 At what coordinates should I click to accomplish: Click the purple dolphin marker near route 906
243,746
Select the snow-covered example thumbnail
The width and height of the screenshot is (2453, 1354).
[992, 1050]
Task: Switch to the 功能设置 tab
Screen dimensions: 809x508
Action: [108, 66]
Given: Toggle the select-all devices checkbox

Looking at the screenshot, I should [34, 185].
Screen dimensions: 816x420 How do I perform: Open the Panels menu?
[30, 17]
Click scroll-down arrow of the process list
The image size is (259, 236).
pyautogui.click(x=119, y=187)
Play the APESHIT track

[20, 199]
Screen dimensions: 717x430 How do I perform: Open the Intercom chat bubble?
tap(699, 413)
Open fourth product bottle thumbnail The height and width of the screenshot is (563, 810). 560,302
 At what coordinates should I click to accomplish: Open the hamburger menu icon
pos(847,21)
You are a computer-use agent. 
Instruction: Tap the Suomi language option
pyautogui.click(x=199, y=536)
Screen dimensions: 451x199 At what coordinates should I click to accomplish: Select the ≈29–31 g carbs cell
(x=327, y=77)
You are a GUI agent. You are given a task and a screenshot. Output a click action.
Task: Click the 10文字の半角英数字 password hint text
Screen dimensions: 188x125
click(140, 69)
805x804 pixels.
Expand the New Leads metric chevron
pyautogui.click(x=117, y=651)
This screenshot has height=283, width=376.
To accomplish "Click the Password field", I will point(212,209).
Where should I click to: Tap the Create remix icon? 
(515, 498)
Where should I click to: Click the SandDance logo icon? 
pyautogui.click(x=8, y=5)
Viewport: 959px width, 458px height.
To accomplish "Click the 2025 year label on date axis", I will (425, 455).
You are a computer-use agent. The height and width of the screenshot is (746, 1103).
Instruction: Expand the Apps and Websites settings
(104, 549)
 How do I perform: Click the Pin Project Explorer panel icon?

○ ○ ○ ○ ○

Starting at the line where "This screenshot has height=283, width=376." appears, write out every line exactly as it stands until the listing ends, and add nothing.

* Task solution:
This screenshot has height=283, width=376.
To accomplish "Click the Password field", I will point(212,209).
Where should I click to: Tap the Create remix icon? 
(515, 498)
Where should I click to: Click the SandDance logo icon? 
pyautogui.click(x=8, y=5)
Viewport: 959px width, 458px height.
To accomplish "Click the 2025 year label on date axis", I will (425, 455).
You are a computer-use agent. The height and width of the screenshot is (746, 1103).
Instruction: Expand the Apps and Websites settings
(104, 549)
 How do I perform: Click the Pin Project Explorer panel icon?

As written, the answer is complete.